◆ Исходный текст:
■ ■ ■ ■ ■

— Доктор! Я требую... немедленно отправить меня в Париж! Не желаю больше оставаться в России... Если не отправите, извольте дать мне мой бра... браунинг!..
И тут забытье, забытье.
Бедная Тася мечется у постели больного, у которого то и дело закатываются в предсмертной муке глаза. Конница генерала Эрдели навсегда покидает Владикавказ. Тася бежит в местный госпиталь и приводит врача. Врач уверяет её, что больного в таком состоянии трогать нельзя. Она спорит, она желает его увезти. Тогда врач говорит:
— Что же, вы хотите довезти его до Казбека и похоронить его там?
Нет, этого она, натурально, не хочет и остаётся с больным. А город пустеет, бандиты беспощадно грабят его. Наконец вступают красные партизаны и учреждают Временный революционный комитет, перед вооружённым ликом которого бандиты растворяются неизвестно куда. Затем, уже торжественным маршем, входят части Одиннадцатой армии, ведомые Орджоникидзе, Кировым и Василенко.
Ещё через несколько дней писатель Михаил Булгаков открывает глаза. Он ещё страшно слаб, однако температура спадает, и болезнь понемногу оставляет его. Сознание восстанавливается, а с сознанием возвращается и чувство опасности, которое его так терзало в бреду. Он спрашивает о положении в городе и узнает тяжелейшую новость: в городе красные.
Нет, мой читатель, при этом громоподобном известии ликование вовсе не охватывает всё его существо. Его многострадальная душа, похоже, сжимается и трепещет от ужаса. С горьким упрёком говорит он счастливой его выздоровлением Тасе:
— Ты слабая женщина, не могла меня увезти!
И позднее ещё много раз повторится этот горчайший упрёк:
— Ты слабая женщина, не могла меня увезти!
Не думаю, что в таком состоянии он спешит покинуть жилище и заявить о себе: слишком свежа ещё память о его службе в белых частях, и как знать, не располагает ли недремлющее око ЧК неопровержимыми сведениями о докторе Михаиле Булгакове, отнюдь не однофамильце его.

■ ■ ■ ■ ■

◆ Исходные данные:
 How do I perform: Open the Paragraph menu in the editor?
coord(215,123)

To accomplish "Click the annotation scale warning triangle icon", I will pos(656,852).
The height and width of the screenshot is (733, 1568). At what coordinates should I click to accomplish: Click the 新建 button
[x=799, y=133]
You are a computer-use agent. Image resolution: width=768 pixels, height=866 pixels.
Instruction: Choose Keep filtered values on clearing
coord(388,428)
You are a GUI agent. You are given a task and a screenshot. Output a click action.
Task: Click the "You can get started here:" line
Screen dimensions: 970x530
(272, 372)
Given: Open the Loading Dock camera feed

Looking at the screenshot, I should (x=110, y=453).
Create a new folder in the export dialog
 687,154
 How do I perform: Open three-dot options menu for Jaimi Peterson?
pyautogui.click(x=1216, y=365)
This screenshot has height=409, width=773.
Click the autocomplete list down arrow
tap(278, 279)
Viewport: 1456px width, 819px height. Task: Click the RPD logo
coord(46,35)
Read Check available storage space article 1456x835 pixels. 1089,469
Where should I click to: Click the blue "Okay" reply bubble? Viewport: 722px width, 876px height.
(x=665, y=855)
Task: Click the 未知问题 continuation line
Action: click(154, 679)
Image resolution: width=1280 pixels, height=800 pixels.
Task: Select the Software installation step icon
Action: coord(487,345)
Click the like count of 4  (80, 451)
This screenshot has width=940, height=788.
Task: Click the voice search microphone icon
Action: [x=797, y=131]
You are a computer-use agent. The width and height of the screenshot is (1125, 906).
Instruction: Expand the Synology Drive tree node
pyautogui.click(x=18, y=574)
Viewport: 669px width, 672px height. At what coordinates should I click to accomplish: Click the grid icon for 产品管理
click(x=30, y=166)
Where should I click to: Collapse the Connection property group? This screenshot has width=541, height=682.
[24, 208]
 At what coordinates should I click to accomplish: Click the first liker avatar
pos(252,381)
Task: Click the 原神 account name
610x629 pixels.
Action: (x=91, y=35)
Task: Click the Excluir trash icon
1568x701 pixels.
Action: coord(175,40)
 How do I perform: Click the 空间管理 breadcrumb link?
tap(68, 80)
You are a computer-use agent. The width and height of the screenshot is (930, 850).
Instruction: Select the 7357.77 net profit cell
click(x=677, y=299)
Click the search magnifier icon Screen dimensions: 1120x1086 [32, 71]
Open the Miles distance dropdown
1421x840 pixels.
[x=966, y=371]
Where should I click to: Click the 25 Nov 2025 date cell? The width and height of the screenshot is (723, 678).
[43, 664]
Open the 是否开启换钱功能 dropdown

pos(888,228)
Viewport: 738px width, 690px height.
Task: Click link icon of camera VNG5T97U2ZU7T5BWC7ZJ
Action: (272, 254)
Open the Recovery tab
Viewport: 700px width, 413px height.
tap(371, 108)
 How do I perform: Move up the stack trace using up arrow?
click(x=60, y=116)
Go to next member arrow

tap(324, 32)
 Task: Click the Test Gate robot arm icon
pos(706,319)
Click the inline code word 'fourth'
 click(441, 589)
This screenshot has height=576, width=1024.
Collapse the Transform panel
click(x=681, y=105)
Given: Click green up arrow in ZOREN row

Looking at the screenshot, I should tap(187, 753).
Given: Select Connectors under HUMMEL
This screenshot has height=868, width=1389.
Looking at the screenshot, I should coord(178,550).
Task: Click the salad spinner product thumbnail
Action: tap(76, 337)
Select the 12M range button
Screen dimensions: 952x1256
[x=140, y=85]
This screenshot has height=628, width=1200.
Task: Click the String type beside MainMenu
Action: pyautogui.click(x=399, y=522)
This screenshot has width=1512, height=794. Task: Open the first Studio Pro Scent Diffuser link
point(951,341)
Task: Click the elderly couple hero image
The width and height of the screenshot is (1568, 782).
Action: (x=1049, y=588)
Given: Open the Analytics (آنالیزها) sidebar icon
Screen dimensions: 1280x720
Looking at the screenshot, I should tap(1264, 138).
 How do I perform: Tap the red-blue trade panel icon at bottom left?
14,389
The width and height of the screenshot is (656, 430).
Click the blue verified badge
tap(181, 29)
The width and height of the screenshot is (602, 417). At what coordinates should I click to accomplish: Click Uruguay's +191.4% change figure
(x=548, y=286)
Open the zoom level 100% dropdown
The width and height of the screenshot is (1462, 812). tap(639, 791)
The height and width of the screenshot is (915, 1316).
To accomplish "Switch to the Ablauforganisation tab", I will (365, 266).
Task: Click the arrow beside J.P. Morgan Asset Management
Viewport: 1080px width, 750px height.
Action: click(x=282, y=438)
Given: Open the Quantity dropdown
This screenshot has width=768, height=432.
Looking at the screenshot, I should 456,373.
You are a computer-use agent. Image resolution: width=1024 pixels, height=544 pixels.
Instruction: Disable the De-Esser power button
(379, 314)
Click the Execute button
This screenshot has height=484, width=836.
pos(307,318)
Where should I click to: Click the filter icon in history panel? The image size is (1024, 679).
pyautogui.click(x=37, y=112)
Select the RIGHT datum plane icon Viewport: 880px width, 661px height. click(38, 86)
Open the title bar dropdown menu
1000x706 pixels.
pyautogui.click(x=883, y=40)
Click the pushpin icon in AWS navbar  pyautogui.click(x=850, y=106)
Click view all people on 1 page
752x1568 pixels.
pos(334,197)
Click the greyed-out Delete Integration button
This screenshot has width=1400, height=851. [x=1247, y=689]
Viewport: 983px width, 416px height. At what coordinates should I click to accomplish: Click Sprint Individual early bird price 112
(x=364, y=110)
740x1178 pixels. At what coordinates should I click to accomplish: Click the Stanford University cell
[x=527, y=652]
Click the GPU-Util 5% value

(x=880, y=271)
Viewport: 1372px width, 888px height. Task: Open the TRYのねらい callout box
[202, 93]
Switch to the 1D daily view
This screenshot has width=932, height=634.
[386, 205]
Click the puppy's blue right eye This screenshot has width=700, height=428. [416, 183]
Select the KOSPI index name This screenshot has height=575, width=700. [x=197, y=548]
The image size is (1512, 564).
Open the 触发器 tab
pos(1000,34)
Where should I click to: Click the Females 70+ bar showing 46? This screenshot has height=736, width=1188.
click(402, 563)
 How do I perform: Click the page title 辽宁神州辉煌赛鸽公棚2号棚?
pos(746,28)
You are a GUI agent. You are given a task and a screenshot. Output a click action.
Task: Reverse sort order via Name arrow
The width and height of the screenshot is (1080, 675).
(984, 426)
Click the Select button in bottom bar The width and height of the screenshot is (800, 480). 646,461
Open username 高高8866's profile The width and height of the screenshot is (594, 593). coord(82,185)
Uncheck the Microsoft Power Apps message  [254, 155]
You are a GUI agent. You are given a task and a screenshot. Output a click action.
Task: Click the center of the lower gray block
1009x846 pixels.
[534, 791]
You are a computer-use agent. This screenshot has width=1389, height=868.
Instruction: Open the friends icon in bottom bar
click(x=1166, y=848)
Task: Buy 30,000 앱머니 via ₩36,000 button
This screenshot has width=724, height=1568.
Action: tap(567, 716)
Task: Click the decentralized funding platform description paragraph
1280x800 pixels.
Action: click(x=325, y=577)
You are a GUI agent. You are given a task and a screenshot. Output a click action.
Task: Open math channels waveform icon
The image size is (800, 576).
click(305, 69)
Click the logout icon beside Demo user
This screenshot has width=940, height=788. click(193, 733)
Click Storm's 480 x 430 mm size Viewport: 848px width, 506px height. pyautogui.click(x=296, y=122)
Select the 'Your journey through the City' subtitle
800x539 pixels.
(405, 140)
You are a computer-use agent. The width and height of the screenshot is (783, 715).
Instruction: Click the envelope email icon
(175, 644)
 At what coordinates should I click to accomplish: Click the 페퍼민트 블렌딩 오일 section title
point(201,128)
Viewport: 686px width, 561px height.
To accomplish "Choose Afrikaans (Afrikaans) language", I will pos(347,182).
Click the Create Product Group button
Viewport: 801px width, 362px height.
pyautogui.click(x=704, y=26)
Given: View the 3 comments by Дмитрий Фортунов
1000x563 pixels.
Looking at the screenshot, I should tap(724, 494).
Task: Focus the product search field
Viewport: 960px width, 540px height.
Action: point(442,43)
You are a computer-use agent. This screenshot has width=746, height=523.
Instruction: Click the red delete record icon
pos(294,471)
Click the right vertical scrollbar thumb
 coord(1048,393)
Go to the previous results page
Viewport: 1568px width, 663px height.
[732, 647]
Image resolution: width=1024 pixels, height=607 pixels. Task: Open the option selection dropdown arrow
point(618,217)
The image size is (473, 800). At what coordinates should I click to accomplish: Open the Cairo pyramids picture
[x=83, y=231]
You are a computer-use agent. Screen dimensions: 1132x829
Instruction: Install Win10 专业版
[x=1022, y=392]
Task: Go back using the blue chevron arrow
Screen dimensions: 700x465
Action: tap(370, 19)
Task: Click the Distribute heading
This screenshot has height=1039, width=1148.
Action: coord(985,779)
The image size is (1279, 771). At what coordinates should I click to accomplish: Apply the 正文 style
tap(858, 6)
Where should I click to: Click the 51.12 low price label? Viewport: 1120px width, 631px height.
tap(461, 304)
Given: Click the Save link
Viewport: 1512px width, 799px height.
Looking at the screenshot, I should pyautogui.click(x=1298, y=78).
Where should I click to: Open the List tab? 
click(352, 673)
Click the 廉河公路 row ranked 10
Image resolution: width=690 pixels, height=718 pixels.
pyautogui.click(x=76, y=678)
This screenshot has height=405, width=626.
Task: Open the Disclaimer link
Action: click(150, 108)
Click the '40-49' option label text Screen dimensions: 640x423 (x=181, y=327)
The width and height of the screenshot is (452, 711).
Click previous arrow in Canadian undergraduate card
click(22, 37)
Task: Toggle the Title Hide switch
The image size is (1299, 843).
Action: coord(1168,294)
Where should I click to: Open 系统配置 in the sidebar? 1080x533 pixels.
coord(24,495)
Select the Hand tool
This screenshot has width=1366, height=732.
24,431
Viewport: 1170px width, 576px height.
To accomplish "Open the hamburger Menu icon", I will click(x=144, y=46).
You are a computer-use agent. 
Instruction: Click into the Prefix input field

■ ■ ■ ■ ■

◆ Вопросы:
1. Перепишите из отрывка о Булгакове всё, начиная со слов «Бедная Тася мечется» и вплоть до слов «Кировым и Василенко.», заменив «Владикавказ» на «Тифлис».
2. Кто, согласно отрывку о Булгакове, вёл части Одиннадцатой армии, вошедшие в город?

◆ Ответы:
1.
Бедная Тася мечется у постели больного, у которого то и дело закатываются в предсмертной муке глаза. Конница генерала Эрдели навсегда покидает Тифлис. Тася бежит в местный госпиталь и приводит врача. Врач уверяет её, что больного в таком состоянии трогать нельзя. Она спорит, она желает его увезти. Тогда врач говорит:
— Что же, вы хотите довезти его до Казбека и похоронить его там?
Нет, этого она, натурально, не хочет и остаётся с больным. А город пустеет, бандиты беспощадно грабят его. Наконец вступают красные партизаны и учреждают Временный революционный комитет, перед вооружённым ликом которого бандиты растворяются неизвестно куда. Затем, уже торжественным маршем, входят части Одиннадцатой армии, ведомые Орджоникидзе, Кировым и Василенко.

2. Орджоникидзе, Киров и Василенко.